Question

what is the smallest number which when divided by 16, 20, and 25 leaves remainder 7, 11,and 16 respectively?

Answer

**step1** Understanding the Problem

The problem asks us to find the smallest whole number that fits three conditions:
1. When the number is divided by 16, the remainder is 7.
2. When the number is divided by 20, the remainder is 11.
3. When the number is divided by 25, the remainder is 16.

**step2** Analyzing the Conditions for a Pattern

Let's examine the relationship between each divisor and its remainder:
- For the first condition: Divisor is 16, Remainder is 7. The difference is $$16 - 7 = 9$$.
- For the second condition: Divisor is 20, Remainder is 11. The difference is $$20 - 11 = 9$$.
- For the third condition: Divisor is 25, Remainder is 16. The difference is $$25 - 16 = 9$$.
We can see a consistent pattern: in each case, the remainder is exactly 9 less than the divisor. This means that if we add 9 to our unknown number, it would become perfectly divisible by 16, 20, and 25.

**step3** Relating the Number to a Common Multiple

Since adding 9 to the number makes it perfectly divisible by 16, 20, and 25, it means that (the number + 9) must be a common multiple of 16, 20, and 25.
To find the *smallest* such number, (the number + 9) must be the Least Common Multiple (LCM) of 16, 20, and 25.

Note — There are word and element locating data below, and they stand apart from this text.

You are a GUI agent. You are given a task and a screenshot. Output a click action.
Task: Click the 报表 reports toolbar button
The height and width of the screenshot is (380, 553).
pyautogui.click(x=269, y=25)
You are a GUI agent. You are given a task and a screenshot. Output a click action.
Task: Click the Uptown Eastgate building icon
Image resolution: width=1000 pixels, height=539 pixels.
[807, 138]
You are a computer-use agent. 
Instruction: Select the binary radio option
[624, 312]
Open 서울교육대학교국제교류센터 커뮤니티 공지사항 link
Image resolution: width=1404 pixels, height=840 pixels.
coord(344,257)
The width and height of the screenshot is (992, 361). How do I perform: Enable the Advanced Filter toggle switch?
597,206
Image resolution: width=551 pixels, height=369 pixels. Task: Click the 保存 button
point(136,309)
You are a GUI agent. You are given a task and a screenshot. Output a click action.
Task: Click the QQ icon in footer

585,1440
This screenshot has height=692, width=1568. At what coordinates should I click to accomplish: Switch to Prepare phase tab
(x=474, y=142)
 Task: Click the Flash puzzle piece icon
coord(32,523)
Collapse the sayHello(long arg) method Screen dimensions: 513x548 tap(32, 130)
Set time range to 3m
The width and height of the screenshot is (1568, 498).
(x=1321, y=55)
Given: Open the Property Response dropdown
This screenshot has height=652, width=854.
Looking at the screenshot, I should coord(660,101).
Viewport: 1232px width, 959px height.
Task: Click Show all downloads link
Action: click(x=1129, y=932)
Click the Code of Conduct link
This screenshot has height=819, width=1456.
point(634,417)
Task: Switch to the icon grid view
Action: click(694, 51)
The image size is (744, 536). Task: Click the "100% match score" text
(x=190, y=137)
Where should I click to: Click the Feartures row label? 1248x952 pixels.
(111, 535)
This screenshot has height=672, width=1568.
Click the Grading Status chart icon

**step4** Finding the Least Common Multiple of 16, 20, and 25

To find the LCM, we first find the prime factorization of each number:
- For 16: $$16 = 2 \times 2 \times 2 \times 2 = 2^4$$
- For 20: $$20 = 2 \times 2 \times 5 = 2^2 \times 5$$
- For 25: $$25 = 5 \times 5 = 5^2$$
Now, to find the LCM, we take the highest power of all prime factors that appear in any of the factorizations:
The highest power of 2 is $$2^4$$ (from 16).
The highest power of 5 is $$5^2$$ (from 25).
So, the LCM(16, 20, 25) = $$2^4 \times 5^2 = 16 \times 25$$.
To calculate $$16 \times 25$$:
$$16 \times 25 = 400$$.
The Least Common Multiple of 16, 20, and 25 is 400.

**step5** Calculating the Smallest Number

From Step 3, we know that (the number + 9) must be equal to the LCM, which is 400.
So, let N be the unknown number.
$$N + 9 = 400$$
To find N, we subtract 9 from 400:
$$N = 400 - 9$$
$$N = 391$$
Thus, the smallest number is 391.

**step6** Verification

Let's check if 391 satisfies all the original conditions:
1. Divide 391 by 16:
$$391 \div 16 = 24$$ with a remainder.
$$16 \times 24 = 384$$
$$391 - 384 = 7$$. The remainder is 7. (Correct)
2. Divide 391 by 20:
$$391 \div 20 = 19$$ with a remainder.
$$20 \times 19 = 380$$
$$391 - 380 = 11$$. The remainder is 11. (Correct)
3. Divide 391 by 25:
$$391 \div 25 = 15$$ with a remainder.
$$25 \times 15 = 375$$
$$391 - 375 = 16$$. The remainder is 16. (Correct)
All conditions are met, so 391 is indeed the smallest number.